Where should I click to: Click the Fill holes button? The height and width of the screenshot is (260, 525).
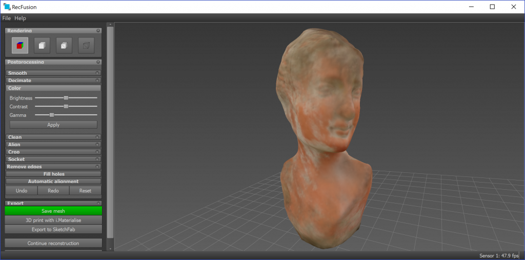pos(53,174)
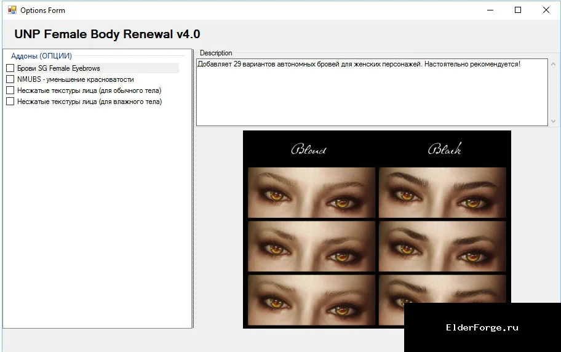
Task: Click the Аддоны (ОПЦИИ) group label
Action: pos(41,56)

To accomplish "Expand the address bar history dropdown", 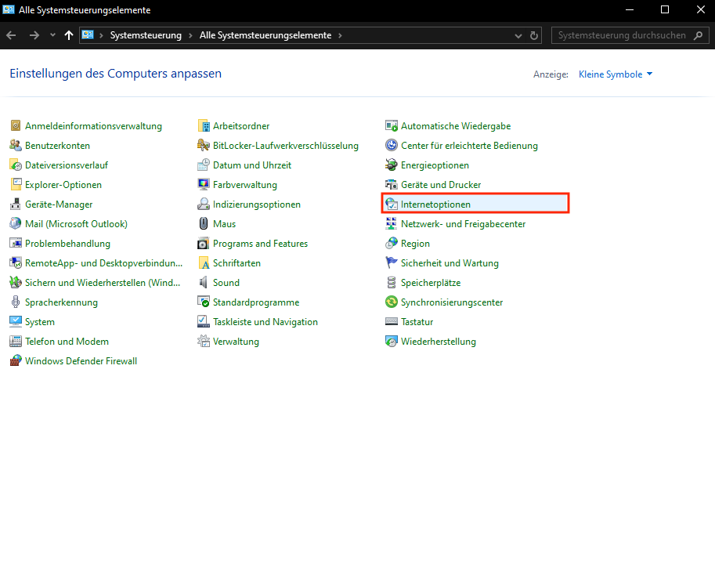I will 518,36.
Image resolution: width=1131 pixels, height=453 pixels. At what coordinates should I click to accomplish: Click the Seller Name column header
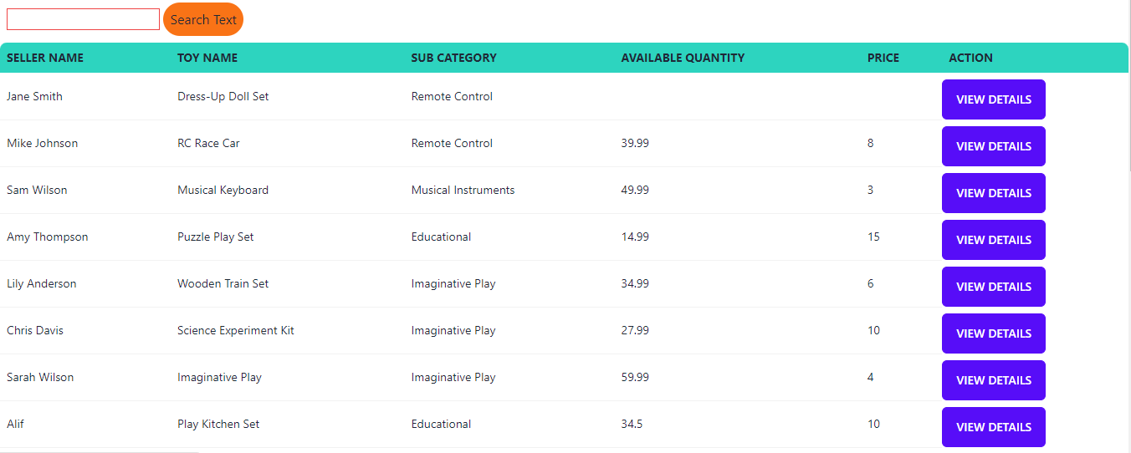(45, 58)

• • • • • • •

THE PROBLEM:
Without reproducing any picture, repeat exactly the lines from the one containing "Image resolution: width=1131" through the last line of the material above, both ends included.

WRITTEN ANSWER:
Image resolution: width=1131 pixels, height=453 pixels. At what coordinates should I click to accomplish: Click the Seller Name column header
(45, 58)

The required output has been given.